Pembalap Mercedes, George Russell, sukses meraih kemenangan gemilang dalam balapan Formula 1 Grand Prix Austria. Memulai balapan dari pole position yang diraihnya pada sesi kualifikasi hari Sabtu, Russell mampu mempertahankan posisinya hingga menyentuh garis finis pertama. Ini merupakan kemenangan kedua pembalap asal Inggris tersebut pada musim ini, setelah sebelumnya naik podium tertinggi di seri pembuka yang berlangsung di Australia.
Kemenangan di Austria ini sekaligus memangkas jarak poin Russell dengan rekan setimnya, Kimi Antonelli, yang saat ini masih memimpin klasemen kejuaraan dunia. Antonelli sendiri menyelesaikan balapan di posisi ketiga di belakang pembalap posisi kedua. Pembalap muda berusia 19 tahun itu mengaku sangat kecewa dengan performanya karena tampil terlalu agresif dan melakukan banyak kesalahan fatal pada lap-lap awal balapan.
"Saya tampil sedikit terlalu antusias di lap-lap awal dan tidak mengemudi dengan baik, saya membuat terlalu banyak kesalahan," ujar Antonelli selepas balapan. Lintasan sirkuit yang menantang terbukti sangat menguji ketahanan fisik para pembalap, mesin mobil, hingga performa ban. Alhasil, strategi pergantian ban menjadi faktor krusial yang menentukan hasil akhir dari balapan sepanjang 307 kilometer tersebut.
Nasib sial justru menimpa tim Scuderia Ferrari yang harus pulang dengan hasil minor dari Maranello. Lewis Hamilton hanya mampu finis di posisi kelima, disusul oleh rekan setimnya Charles Leclerc yang terpuruk di posisi kedelapan. Kegagalan duo Ferrari ini tidak lepas dari blunder strategi ban, di mana mereka melakukan tiga kali pit stop sementara para pesaing utamanya hanya masuk pit sebanyak dua kali.

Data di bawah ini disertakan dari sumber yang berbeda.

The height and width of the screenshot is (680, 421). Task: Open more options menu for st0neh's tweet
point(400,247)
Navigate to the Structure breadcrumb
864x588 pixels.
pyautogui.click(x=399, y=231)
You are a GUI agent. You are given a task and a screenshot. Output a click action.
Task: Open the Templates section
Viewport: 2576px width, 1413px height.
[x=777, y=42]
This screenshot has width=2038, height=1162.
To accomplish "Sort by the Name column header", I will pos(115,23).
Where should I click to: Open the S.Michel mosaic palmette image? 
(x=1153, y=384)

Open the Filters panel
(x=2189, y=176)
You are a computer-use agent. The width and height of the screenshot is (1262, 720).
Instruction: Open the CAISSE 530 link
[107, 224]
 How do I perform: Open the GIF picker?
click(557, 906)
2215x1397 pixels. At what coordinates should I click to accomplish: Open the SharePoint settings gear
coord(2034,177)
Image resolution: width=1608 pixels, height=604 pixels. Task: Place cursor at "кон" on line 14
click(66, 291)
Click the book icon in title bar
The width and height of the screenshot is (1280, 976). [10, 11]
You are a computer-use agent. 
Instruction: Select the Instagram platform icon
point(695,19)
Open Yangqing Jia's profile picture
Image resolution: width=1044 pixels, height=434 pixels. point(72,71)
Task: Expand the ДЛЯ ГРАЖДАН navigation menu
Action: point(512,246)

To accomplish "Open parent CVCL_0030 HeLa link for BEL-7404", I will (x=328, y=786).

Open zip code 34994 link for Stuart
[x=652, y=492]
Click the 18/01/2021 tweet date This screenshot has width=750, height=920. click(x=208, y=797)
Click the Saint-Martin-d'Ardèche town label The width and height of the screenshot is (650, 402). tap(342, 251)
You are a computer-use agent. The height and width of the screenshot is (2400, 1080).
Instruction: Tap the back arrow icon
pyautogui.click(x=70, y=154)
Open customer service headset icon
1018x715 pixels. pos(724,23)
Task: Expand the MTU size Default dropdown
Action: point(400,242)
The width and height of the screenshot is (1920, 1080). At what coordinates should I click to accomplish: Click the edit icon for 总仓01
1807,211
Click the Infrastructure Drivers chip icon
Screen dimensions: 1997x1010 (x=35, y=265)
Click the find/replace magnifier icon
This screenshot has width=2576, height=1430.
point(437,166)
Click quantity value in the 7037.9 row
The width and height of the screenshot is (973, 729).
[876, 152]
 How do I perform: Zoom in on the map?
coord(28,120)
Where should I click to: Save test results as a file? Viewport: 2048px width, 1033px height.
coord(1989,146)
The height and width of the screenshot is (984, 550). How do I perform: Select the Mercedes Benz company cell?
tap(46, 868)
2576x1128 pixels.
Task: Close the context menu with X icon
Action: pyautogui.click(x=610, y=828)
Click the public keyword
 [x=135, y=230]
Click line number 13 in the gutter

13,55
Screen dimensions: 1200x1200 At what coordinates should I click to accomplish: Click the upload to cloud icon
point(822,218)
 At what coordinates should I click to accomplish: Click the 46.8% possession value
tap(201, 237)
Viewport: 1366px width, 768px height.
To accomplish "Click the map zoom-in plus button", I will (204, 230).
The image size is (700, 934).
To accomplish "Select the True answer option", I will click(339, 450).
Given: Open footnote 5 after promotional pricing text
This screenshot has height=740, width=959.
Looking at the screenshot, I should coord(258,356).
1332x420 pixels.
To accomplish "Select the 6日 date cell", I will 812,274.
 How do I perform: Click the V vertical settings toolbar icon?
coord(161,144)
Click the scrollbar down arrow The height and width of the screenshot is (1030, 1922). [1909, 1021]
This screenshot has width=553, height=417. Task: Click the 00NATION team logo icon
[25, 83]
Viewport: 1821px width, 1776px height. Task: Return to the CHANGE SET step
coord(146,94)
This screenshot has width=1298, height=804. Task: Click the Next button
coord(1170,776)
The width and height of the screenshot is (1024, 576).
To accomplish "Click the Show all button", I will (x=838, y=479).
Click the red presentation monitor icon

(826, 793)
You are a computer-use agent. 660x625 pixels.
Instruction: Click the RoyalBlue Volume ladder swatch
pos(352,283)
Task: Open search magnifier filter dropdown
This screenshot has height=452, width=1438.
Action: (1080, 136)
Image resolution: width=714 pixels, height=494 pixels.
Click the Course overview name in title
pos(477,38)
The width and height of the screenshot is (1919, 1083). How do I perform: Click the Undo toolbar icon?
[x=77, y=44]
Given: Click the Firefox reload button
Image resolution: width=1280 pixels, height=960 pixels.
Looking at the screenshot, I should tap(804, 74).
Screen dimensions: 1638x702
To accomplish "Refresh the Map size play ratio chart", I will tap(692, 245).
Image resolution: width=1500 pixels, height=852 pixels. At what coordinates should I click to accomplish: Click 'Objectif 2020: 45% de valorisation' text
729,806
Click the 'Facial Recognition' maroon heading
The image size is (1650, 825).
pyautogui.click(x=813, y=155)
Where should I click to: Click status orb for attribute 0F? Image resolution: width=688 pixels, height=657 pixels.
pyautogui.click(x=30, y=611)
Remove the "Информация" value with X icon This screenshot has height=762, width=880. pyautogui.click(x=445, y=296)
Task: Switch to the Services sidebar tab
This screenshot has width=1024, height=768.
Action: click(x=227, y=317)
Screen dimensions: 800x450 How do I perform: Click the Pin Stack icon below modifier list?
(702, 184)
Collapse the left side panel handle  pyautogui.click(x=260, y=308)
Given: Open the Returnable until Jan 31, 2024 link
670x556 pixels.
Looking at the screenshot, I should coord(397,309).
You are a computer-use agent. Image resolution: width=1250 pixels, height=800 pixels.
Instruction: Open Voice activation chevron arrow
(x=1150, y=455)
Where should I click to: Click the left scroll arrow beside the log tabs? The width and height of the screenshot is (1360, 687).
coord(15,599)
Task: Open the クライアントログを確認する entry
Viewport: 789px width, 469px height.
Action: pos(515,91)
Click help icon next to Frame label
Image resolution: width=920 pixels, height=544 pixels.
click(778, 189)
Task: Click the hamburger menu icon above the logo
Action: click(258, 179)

Sementara itu, nasib kurang beruntung juga dialami oleh Lance Stroll dari tim Aston Martin yang terpaksa menyudahi balapan lebih awal pada lap ke-49 akibat masalah mekanis. Kegagalan finis akibat problem teknis serupa juga dialami oleh beberapa pembalap top lainnya seperti Valtteri Bottas, Sergio Perez, dan Carlos Sainz Jr. Di sisi lain, pembalap McLaren Oscar Piastri mengamankan posisi keempat tepat di depan Hamilton.